Since the refrigerant charge if released into the cabinet would create an explosive atmosphere (these are in commercial kitchens with open flame very close) if there is a leak in one of these things I have to cover my risk. We remove the appliance to a well ventilated spot, put a pressure test overnight in the unit to assure that it is tight, then charge it to get it working. I estimate another hour or two of labor charge.

Those extra costs are per invoice. They aren't spread over the production of a factory. So the regulatory costs either are taken from the wages of my workers or passed on to the customer.

Another example. Almost everywhere by regulation any job that entails risk requires a safety meeting daily. I'd be very optimistic to suggest 15 minutes, and say you have a crew of 6. That is an hour and a half of time. (it likely is a half hour or more). If this is a construction crew where the additional labor costs are applied to a house or commercial property, the costs would be reflected in the construction costs or taken out of the wages of the workers.

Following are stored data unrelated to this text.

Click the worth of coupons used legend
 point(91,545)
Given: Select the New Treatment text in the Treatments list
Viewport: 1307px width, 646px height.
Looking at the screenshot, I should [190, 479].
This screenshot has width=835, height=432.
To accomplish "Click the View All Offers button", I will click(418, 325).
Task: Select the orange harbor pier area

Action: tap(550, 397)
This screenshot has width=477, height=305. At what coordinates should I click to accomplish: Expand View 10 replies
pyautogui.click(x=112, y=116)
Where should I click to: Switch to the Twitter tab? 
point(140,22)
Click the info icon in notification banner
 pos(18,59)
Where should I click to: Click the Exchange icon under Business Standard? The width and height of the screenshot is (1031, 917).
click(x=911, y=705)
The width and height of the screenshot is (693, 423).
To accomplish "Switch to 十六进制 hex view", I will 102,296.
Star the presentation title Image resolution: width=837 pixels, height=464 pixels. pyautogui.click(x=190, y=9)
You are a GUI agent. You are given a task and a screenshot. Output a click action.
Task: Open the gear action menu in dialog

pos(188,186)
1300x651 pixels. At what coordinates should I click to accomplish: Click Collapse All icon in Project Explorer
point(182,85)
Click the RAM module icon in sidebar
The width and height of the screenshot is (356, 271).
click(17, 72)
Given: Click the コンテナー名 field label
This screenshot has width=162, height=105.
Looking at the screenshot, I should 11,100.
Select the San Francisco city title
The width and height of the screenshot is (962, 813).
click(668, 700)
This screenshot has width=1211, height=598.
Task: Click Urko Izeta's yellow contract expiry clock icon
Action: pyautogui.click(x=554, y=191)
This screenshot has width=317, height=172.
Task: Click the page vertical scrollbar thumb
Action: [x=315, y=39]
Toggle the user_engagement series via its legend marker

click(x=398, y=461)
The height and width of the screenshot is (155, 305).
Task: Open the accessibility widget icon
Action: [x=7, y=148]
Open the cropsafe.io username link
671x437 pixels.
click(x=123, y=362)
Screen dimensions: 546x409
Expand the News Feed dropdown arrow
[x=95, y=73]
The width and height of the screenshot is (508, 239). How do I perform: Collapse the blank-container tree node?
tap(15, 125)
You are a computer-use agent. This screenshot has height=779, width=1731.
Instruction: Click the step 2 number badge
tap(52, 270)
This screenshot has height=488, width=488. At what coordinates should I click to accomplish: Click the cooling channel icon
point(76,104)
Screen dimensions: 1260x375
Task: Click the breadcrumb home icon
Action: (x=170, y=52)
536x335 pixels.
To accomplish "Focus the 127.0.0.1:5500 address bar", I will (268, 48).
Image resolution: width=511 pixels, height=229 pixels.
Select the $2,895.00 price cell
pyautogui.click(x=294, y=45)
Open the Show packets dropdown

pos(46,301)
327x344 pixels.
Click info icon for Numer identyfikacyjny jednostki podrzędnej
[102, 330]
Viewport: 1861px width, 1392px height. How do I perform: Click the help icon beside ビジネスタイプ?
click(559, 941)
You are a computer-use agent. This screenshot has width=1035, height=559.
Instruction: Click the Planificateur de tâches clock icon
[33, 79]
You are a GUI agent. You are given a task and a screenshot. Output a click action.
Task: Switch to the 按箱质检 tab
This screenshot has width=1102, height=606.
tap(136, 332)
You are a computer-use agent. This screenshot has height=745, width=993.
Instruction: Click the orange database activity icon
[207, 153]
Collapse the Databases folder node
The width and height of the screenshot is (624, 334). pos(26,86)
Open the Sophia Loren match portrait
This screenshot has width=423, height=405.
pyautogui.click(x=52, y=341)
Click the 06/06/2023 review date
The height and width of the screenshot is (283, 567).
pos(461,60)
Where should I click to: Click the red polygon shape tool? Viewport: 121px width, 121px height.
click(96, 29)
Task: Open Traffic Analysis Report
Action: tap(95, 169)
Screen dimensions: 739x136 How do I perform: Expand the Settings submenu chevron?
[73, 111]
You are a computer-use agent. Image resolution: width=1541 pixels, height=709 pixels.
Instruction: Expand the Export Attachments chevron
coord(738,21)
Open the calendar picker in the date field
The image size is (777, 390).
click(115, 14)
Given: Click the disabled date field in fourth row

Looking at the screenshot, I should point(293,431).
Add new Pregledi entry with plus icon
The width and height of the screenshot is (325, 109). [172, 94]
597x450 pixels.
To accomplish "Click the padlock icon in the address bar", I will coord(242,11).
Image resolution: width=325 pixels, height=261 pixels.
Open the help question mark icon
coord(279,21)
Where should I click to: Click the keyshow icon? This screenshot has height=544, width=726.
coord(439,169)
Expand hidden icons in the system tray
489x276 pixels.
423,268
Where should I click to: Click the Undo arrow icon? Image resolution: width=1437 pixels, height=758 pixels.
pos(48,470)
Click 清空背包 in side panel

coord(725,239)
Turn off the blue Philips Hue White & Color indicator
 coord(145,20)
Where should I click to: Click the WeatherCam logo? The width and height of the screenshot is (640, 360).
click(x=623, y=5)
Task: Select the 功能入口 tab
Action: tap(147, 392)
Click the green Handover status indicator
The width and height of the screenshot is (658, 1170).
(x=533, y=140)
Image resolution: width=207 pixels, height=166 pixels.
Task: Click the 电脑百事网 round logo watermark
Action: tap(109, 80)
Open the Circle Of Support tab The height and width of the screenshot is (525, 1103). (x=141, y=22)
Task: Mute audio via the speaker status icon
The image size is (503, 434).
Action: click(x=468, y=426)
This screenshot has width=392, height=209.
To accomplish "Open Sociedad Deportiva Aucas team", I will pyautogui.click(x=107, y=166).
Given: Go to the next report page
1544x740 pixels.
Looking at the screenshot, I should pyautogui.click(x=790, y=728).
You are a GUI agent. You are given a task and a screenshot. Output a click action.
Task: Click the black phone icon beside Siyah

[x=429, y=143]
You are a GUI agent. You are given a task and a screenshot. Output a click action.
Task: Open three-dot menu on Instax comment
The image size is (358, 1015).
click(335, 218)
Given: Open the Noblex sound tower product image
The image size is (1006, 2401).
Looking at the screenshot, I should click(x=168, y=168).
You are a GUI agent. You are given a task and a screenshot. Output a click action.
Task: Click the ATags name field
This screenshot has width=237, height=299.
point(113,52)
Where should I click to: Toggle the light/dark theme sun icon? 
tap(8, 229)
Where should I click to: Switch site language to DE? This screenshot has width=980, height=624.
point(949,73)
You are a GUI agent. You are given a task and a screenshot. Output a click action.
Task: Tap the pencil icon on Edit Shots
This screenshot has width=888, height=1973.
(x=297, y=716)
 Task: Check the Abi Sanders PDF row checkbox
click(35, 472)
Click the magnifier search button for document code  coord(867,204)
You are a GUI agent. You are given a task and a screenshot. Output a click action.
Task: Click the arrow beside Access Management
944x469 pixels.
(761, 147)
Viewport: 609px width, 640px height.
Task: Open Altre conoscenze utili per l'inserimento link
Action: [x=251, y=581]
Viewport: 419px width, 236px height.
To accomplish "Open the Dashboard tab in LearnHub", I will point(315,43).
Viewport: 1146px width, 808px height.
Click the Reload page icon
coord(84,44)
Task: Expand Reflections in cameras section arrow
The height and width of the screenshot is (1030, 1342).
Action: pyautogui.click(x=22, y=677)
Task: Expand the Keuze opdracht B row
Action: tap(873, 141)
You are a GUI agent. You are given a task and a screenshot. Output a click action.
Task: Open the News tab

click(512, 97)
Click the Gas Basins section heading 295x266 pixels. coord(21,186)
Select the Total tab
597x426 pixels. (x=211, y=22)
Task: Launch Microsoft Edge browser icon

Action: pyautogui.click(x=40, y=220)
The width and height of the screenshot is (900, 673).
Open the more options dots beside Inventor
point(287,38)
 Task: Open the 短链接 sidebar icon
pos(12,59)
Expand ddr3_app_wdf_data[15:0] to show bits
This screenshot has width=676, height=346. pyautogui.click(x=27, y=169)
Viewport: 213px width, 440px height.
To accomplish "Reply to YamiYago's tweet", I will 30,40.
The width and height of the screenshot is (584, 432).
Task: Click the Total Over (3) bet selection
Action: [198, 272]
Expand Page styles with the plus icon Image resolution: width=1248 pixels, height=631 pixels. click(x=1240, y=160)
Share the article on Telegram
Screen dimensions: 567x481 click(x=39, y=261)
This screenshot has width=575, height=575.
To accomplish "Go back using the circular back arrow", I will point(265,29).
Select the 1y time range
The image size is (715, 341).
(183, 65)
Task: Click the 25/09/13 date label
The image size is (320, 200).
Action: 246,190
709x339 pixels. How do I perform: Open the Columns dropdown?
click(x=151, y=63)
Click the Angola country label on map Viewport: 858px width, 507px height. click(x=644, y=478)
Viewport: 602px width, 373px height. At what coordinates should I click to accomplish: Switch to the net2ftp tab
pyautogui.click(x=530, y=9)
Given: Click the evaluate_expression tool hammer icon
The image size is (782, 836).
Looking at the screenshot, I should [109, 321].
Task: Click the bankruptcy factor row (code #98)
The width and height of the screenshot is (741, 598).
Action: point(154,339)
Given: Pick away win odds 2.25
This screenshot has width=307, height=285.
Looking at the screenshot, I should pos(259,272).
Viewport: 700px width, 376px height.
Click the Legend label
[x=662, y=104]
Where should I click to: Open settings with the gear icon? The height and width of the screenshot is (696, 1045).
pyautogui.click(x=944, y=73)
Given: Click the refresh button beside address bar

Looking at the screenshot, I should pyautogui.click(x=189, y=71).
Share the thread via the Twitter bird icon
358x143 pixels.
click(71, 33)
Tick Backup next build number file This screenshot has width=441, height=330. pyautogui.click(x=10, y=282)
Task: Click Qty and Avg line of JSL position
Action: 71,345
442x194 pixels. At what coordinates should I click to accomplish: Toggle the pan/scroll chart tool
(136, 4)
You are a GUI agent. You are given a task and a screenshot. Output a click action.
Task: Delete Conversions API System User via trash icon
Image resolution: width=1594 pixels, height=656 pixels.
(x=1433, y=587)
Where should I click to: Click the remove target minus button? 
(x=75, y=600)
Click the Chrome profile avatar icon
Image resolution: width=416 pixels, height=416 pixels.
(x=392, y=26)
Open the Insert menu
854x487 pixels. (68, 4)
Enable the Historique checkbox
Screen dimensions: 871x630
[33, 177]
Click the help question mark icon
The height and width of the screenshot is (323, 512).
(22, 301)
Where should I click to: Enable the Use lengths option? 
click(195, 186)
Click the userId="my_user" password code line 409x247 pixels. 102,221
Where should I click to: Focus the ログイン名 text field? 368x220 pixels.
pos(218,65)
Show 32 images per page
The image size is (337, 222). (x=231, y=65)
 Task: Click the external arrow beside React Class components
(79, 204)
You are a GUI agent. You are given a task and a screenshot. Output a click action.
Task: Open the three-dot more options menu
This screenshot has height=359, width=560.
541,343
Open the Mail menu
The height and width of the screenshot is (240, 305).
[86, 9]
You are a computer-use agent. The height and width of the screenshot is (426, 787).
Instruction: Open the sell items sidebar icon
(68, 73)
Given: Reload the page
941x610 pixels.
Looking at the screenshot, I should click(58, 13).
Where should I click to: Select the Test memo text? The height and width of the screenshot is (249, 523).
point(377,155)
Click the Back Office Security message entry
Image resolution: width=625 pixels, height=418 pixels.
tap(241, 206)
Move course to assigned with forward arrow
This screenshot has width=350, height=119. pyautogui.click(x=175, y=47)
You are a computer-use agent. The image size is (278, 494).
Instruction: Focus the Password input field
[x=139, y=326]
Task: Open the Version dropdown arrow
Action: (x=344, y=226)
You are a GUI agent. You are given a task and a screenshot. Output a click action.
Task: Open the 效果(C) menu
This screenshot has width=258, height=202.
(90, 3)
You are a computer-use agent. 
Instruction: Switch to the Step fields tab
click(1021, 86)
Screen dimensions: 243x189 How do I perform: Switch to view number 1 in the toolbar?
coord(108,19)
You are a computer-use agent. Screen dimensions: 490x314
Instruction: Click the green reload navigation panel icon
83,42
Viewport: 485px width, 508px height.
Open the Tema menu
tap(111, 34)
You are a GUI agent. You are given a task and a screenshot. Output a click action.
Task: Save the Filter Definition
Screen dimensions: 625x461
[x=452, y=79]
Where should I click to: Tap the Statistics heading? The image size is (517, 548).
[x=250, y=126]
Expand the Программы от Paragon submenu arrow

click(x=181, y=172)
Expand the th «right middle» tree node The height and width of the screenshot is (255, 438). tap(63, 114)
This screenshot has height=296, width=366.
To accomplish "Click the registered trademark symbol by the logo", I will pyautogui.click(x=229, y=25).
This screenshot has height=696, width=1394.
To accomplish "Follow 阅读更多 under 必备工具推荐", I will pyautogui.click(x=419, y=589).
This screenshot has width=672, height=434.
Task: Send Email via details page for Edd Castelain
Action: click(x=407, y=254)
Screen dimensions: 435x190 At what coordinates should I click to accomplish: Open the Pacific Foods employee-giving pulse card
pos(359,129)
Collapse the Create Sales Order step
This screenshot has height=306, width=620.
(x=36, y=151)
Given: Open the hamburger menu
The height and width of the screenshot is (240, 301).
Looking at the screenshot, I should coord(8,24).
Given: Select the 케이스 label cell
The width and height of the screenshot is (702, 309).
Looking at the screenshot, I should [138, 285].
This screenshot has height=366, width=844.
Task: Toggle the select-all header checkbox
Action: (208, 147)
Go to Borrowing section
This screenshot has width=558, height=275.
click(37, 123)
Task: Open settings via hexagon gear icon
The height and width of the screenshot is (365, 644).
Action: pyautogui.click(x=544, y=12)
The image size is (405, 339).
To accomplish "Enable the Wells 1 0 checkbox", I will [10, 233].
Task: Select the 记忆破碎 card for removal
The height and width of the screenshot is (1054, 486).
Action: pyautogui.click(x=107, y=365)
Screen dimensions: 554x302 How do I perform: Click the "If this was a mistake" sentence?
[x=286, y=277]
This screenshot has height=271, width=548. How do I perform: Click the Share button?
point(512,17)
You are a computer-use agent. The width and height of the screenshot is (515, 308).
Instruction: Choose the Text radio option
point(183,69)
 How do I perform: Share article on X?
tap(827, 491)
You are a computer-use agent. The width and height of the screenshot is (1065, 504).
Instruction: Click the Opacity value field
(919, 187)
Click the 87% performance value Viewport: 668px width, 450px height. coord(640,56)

Apply this same thing to a factory crew per shift. That shift will produce multiple items that the cost can be applied to.

Same with any non scalable endeavor. Medical, teaching, auto repair, dentistry, etc. You can't make a doctor 10 times more productive. I can't say to my crew that they will now handle 20-30 service calls a day each instead of the 2-3. Travel time would be longer than their workday.

So to say that regulations on car manufacturing compares to regulation on teaching is frankly ridiculous.

And the previous article said that these costs are one time. Again, someone should get out a bit more. The propane change is one of many many changes that are occurring, on top of the health and safety regulations that are adding costs substantially. Regulatory requirements are constantly changing, very seldom making things cheaper.

Industries where there is competition or for whatever reason can't pass on the costs deal with it by moving offshore, lowering the wages paid. What I face is the increased costs get close to the replacement costs of the equipment, so the factory gets the work and I don't. Industries that can pass on the costs do, and we see the increases.

"You can't make a doctor 10 times more productive."

Replace the doctor with a computer for diagnostics

Other leading Baumol experts declined comment, reportedly saying they were unable to find the "comments" link tucked up in that weird spot near those two charts.

Rather than comparing auto and health care costs, it would be more interesting to see a comparison between the cost of "traditional" health care and cosmetic, dental, and veterinary health services.

Per Megan MacArdle a while back dental and vet services have also been increasing in price as a rate faster than inflation too. Something I can easily credit just based on my own experiences.